Switches and rheostats control the flow of electrons according to the
positioning of a mechanical device, which is actuated by some physical
force external to the circuit. In electronics, however, we are dealing
with special devices able to control the flow of electrons according to
another flow of electrons, or by the application of a static voltage. In
other words, in an electronic circuit, electricity is able to control
electricity.
Historically, the era of electronics
began with the invention of the Audion tube, a device controlling
the flow of an electron stream through a vacuum by the application of a
small voltage between two metal structures within the tube. A more
detailed summary of so-called electron tube or vacuum tube
technology is available in the last chapter of this volume for those who
are interested.
Electronics technology experienced a
revolution in 1948 with the invention of the transistor.

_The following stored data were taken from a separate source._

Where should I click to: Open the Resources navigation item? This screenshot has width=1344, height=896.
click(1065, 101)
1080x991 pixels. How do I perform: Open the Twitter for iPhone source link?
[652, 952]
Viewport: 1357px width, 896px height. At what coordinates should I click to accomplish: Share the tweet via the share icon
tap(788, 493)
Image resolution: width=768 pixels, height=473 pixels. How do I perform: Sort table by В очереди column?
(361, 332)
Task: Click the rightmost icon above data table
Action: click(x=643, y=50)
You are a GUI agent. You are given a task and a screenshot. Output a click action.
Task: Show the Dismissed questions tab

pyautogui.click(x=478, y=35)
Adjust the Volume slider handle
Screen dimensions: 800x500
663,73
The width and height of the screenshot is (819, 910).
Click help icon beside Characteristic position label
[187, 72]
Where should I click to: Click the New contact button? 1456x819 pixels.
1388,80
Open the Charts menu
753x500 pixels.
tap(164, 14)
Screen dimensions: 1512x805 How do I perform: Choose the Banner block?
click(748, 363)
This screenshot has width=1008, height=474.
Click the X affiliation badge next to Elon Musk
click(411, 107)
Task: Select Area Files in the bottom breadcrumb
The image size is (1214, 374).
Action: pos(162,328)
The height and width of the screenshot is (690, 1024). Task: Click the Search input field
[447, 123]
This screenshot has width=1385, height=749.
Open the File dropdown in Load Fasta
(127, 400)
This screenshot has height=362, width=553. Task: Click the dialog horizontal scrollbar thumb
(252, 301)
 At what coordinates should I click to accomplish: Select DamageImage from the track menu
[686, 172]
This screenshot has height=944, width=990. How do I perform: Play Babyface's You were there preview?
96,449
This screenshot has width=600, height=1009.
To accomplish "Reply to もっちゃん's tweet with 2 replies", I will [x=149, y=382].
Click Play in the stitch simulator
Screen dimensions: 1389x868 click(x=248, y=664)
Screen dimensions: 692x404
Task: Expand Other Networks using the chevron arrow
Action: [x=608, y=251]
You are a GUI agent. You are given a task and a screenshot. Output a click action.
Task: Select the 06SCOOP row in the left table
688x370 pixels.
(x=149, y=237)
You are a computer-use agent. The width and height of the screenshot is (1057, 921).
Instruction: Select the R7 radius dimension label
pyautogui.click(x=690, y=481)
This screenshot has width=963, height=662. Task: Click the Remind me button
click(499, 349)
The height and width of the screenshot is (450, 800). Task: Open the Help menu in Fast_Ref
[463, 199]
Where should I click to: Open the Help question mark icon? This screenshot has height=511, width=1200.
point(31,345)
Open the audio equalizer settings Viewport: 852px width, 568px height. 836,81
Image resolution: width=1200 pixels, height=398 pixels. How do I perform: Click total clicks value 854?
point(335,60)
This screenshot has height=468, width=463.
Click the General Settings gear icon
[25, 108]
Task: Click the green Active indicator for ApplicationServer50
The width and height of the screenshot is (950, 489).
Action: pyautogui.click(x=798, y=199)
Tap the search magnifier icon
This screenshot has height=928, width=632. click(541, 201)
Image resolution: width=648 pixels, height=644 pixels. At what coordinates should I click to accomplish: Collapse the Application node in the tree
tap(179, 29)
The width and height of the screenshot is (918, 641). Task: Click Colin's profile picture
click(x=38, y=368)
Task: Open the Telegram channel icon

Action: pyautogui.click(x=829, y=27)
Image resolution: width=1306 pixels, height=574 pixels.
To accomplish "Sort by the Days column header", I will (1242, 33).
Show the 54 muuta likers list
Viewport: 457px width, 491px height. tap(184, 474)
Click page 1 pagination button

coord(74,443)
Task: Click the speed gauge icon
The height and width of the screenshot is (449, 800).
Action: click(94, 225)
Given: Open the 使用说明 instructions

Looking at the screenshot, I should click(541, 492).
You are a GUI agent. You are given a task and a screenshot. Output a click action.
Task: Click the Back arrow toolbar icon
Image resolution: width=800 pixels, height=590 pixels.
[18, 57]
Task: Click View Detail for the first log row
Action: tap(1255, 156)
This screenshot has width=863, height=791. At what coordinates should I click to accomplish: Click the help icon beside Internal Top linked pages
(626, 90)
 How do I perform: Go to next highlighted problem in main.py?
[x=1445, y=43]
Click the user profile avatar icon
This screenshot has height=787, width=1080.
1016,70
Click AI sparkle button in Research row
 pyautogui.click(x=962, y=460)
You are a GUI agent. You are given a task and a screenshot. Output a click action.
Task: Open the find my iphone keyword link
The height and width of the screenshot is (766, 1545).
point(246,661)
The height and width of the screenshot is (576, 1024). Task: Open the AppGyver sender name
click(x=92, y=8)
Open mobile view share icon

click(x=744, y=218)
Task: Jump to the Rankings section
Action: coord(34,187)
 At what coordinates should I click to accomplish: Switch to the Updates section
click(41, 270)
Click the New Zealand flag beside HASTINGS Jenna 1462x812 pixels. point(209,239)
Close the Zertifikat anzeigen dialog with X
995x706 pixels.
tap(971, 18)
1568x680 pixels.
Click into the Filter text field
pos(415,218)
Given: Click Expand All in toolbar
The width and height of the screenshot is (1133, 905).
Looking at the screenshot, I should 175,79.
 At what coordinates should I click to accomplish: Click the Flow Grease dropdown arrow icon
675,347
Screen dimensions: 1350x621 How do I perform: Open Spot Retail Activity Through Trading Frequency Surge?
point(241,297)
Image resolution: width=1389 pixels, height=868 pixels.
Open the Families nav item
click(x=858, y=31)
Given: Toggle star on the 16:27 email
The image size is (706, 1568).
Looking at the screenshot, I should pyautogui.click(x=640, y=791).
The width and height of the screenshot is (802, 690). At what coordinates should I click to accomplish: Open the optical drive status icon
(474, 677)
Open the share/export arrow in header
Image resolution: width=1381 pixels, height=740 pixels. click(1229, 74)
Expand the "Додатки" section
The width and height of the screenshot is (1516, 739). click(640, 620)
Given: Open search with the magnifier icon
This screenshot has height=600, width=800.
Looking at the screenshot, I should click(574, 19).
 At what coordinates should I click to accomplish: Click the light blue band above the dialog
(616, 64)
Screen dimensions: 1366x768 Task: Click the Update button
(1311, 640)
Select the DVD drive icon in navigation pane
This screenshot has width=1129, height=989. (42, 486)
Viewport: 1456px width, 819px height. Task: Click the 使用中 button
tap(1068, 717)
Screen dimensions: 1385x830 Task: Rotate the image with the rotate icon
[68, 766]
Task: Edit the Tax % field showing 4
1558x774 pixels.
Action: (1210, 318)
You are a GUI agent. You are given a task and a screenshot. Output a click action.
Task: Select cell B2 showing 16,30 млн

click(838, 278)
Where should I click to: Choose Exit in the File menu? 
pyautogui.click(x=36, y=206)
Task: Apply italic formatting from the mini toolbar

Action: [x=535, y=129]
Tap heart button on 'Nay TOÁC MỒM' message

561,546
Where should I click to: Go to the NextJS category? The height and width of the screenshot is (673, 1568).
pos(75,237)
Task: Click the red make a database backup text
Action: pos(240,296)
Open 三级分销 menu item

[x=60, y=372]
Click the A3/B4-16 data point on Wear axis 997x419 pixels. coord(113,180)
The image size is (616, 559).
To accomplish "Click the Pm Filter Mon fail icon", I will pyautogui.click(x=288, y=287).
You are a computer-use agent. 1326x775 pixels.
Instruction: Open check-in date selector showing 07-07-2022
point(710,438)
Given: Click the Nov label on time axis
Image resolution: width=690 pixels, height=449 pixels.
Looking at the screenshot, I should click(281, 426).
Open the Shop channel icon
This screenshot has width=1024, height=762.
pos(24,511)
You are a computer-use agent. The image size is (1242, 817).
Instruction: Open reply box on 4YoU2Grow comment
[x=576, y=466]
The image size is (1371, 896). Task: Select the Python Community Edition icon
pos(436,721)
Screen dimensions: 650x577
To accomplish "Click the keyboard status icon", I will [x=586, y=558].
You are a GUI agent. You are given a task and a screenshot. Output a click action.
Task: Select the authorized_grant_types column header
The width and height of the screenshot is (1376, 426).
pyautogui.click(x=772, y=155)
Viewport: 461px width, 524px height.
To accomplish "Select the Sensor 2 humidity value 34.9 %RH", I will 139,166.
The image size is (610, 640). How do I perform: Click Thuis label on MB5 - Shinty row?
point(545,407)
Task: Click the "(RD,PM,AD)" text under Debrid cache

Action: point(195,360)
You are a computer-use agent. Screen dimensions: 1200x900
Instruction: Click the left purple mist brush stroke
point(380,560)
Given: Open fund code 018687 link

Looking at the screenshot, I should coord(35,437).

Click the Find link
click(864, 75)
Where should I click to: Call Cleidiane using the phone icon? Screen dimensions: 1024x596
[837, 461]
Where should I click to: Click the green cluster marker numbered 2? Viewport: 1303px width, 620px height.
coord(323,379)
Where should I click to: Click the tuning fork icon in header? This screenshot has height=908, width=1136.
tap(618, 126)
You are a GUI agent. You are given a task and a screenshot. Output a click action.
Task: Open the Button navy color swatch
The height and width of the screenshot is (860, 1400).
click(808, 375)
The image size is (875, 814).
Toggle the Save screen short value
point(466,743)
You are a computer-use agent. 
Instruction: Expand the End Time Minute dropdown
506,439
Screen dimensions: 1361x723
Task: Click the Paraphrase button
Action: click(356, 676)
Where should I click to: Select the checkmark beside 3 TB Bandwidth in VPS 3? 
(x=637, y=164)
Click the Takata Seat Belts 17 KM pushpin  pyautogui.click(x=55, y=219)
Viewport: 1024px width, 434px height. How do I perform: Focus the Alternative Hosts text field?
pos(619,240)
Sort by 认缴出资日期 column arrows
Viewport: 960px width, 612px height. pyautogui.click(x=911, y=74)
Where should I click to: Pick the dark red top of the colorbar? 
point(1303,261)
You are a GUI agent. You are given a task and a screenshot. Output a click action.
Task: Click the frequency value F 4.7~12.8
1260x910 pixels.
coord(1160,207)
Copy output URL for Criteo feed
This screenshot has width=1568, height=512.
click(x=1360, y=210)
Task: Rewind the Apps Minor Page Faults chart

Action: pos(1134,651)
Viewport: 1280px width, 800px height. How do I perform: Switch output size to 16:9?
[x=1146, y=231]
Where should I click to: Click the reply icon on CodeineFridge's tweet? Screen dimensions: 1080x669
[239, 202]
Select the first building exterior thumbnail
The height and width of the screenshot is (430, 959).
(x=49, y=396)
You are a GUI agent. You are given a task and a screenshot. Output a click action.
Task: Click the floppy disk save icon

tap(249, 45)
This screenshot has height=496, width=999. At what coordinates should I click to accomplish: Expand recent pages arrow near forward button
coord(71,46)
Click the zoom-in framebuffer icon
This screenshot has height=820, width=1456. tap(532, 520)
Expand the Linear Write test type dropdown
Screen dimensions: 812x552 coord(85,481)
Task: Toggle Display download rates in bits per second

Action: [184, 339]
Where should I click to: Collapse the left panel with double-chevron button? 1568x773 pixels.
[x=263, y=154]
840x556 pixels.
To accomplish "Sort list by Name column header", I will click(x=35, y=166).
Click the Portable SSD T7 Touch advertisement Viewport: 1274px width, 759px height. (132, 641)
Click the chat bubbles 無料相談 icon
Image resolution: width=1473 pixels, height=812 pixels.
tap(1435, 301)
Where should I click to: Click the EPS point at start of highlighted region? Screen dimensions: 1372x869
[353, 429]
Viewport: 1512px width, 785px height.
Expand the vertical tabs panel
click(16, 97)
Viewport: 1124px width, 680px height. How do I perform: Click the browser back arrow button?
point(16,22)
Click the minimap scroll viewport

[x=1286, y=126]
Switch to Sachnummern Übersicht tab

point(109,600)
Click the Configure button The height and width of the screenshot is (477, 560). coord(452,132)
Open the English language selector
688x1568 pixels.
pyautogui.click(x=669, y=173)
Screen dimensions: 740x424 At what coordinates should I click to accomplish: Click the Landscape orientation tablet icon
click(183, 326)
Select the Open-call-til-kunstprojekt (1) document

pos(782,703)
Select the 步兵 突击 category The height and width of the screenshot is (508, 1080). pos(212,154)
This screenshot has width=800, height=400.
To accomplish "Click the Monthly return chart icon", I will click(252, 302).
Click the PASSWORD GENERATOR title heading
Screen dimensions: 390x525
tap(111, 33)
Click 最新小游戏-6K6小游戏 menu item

This
tiny device achieved approximately the same effect as the Audion tube,
but in a vastly smaller amount of space and with less material.
Transistors control the flow of electrons through solid semiconductor
substances rather than through a vacuum, and so transistor technology is
often referred to as solid-state electronics.
Active versus passive devices
An active device is any type of
circuit component with the ability to electrically control electron flow
(electricity controlling electricity). In order for a circuit to be
properly called electronic, it must contain at least one active
device. Components incapable of controlling current by means of another
electrical signal are called passive devices. Resistors,
capacitors, inductors, transformers, and even diodes are all considered
passive devices. Active devices include, but are not limited to, vacuum
tubes, transistors, silicon-controlled rectifiers (SCRs), and TRIACs. A
case might be made for the saturable reactor to be defined as an active
device, since it is able to control an AC current with a DC current, but
I've never heard it referred to as such. The operation of each of these
active devices will be explored in later chapters of this volume.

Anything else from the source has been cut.